C'est la première fois qu'en plus de 25 ans, un parti politique néo-zélandais remporte une élection à la majorité, rappelle notre correspondant à Wellington, Richard Tindiller. Avec 49% des votes et 64 sièges au Parlement sur 120, le parti travailliste de Jacinda Ardern n'aura pas besoin comme en 2017 de s'allier à d'autres partis pour remporter le scrutin. Une marque de confiance sur laquelle la Première ministre compte bien capitaliser.

Depuis un référendum en 1993, les Néo-Zélandais votent à la fois pour le député de leur circonscription, mais aussi pour le parti qu'ils souhaitent voir diriger le pays. Un modèle inspiré du système allemand qui avait d'ailleurs permis à la Première ministre Jacinda Ardern de s'imposer aux élections de 2017. Avec seulement 36% des voix, elle était battue par la droite mais une alliance avec les Verts et d'autres partis lui avait alors permit d'arriver à la tête du gouvernement.

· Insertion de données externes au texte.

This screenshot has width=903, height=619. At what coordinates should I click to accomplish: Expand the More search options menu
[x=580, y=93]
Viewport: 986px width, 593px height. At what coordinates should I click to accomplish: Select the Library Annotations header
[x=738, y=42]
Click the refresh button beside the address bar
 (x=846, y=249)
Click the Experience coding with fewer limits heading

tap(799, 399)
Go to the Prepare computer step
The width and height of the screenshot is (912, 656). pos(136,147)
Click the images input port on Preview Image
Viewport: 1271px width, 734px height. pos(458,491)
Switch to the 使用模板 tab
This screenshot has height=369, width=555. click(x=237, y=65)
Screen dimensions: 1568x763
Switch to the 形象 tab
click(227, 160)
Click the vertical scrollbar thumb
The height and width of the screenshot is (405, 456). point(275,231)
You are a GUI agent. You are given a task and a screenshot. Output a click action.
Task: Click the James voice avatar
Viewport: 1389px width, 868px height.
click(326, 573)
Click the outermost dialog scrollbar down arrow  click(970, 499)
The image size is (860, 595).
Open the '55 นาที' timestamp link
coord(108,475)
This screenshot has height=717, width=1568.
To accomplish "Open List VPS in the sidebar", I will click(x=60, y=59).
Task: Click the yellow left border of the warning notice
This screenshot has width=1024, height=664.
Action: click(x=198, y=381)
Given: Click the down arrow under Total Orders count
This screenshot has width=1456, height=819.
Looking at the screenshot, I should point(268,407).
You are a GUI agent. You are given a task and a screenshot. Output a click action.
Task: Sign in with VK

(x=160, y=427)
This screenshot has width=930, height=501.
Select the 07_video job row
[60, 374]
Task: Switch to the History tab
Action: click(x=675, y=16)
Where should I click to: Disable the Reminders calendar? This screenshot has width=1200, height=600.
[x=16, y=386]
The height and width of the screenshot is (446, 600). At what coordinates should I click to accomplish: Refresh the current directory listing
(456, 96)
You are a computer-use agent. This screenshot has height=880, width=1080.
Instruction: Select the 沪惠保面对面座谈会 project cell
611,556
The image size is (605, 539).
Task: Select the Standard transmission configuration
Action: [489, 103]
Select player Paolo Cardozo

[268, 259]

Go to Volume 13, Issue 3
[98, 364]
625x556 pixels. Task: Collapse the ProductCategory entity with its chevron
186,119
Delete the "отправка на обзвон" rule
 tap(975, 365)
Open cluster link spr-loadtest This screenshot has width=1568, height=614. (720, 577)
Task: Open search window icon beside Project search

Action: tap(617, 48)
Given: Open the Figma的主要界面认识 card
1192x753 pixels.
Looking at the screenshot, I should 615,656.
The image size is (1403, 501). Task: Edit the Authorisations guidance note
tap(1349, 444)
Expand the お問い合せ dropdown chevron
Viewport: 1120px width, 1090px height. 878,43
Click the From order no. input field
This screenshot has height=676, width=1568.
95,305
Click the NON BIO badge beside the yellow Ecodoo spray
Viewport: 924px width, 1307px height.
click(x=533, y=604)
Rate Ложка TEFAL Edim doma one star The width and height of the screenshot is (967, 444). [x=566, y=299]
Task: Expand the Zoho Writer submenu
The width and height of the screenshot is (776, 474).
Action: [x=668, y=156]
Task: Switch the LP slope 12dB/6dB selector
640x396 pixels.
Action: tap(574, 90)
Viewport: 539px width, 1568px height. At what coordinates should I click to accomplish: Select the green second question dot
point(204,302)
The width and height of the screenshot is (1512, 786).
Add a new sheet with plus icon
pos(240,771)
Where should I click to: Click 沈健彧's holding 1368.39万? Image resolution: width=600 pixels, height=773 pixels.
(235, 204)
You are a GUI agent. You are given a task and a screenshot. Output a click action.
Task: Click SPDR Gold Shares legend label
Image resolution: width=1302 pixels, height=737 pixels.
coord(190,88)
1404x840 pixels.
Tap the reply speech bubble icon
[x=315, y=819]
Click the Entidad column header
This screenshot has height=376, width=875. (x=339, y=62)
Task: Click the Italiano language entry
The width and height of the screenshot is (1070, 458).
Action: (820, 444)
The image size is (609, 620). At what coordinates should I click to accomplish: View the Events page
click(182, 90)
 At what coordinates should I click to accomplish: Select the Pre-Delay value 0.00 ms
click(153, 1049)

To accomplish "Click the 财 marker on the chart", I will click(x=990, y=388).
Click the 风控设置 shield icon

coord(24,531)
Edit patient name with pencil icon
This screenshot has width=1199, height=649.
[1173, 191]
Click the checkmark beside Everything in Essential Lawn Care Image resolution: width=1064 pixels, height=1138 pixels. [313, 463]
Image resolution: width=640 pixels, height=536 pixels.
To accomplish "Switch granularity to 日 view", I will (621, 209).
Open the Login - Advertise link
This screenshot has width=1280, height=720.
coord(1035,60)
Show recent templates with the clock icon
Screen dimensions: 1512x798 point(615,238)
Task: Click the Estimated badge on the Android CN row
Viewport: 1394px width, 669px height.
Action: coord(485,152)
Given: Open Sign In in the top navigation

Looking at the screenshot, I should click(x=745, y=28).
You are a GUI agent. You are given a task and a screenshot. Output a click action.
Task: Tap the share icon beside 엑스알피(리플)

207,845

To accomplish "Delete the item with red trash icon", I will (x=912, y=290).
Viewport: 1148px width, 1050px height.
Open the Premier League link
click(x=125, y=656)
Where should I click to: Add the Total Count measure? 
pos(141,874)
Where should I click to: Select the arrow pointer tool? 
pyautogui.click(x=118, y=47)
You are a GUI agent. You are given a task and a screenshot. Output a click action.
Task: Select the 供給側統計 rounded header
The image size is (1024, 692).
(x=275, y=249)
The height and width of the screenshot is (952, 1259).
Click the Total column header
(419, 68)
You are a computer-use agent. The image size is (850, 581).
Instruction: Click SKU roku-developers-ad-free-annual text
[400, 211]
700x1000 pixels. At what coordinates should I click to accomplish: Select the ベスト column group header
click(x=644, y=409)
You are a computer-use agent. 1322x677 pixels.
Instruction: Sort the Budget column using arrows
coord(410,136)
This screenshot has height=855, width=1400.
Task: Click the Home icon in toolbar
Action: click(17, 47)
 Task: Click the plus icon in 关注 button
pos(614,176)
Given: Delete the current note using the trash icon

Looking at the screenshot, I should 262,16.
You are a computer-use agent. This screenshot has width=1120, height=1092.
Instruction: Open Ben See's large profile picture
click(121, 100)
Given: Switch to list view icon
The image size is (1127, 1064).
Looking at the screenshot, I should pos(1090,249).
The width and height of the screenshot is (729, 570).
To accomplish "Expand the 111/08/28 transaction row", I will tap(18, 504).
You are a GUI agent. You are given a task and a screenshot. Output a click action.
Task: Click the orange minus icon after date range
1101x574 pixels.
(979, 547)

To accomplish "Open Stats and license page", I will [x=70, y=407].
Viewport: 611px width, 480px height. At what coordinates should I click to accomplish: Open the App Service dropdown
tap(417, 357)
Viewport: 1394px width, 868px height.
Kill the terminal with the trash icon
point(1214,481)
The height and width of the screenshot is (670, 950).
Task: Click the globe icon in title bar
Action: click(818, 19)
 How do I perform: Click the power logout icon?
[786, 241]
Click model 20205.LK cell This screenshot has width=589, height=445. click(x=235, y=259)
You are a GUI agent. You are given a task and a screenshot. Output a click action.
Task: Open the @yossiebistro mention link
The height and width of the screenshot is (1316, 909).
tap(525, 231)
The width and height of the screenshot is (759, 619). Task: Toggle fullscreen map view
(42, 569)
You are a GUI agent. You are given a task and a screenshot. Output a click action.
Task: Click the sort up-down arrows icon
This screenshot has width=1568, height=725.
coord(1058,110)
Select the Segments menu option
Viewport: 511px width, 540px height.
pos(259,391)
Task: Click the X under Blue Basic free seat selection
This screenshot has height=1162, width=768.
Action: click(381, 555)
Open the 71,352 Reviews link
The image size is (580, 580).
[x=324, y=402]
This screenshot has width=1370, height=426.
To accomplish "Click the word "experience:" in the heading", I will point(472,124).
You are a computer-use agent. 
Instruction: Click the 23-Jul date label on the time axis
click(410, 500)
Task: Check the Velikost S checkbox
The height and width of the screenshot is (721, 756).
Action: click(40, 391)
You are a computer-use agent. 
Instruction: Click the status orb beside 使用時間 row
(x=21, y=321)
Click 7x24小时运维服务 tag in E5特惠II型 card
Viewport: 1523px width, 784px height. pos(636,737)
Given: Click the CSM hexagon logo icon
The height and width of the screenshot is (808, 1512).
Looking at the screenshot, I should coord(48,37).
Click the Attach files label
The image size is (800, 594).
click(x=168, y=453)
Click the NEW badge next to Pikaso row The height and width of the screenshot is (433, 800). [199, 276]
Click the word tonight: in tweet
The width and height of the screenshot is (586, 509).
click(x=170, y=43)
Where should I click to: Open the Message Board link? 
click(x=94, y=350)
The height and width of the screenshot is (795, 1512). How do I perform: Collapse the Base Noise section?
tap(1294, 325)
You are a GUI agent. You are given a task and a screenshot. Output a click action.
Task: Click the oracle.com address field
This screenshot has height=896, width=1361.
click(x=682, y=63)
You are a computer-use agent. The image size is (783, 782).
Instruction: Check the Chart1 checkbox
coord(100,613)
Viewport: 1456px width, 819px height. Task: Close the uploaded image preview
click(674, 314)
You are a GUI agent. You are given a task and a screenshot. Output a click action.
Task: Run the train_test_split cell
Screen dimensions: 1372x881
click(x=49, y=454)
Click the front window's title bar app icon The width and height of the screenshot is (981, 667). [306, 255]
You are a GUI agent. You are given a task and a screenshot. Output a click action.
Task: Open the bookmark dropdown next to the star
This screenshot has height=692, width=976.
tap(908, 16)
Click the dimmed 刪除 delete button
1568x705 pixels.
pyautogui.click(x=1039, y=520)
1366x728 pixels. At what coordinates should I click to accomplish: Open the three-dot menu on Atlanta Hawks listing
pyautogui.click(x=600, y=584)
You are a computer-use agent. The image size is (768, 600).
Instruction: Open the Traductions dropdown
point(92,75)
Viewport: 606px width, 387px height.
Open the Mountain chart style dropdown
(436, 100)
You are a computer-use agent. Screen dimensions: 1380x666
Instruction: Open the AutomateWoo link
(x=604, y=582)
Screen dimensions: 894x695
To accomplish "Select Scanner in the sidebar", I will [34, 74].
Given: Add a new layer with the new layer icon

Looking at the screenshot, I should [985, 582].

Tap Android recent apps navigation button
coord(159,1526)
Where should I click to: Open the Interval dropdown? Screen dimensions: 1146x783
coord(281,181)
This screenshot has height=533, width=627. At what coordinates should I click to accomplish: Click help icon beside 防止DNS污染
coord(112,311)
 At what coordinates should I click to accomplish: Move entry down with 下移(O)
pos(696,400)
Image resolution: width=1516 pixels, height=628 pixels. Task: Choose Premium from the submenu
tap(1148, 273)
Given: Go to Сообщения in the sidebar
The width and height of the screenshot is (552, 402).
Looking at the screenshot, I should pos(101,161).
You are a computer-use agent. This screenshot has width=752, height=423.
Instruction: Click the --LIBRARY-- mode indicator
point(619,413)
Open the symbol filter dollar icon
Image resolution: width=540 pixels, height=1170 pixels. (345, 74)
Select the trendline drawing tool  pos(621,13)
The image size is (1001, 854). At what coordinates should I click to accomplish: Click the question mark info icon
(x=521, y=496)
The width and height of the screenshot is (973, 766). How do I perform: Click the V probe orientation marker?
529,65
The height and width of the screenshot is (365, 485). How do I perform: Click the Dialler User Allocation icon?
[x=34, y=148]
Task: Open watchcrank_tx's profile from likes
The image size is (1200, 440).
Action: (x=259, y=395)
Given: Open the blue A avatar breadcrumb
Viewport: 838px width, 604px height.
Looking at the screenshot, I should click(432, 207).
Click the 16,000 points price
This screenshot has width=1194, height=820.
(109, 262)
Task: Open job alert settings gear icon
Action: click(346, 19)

Changement climatique et inégalités sociales

Bien qu'adopté par référendum, ce système reste contesté. Il a permis une plus grande diversité dans la politique du pays avec l'émergence des Verts, du parti māori et surtout des femmes au Parlement. Mais nécessite parfois de longues négociations avant qu'un gouvernement soit formé.

Après les critiques sur ses promesses non tenues lors de son premier mandat, notamment en matière de protection de l'environnement et sociale, Jacinda Ardern pense désormais être désormais en position d'effectuer des réformes.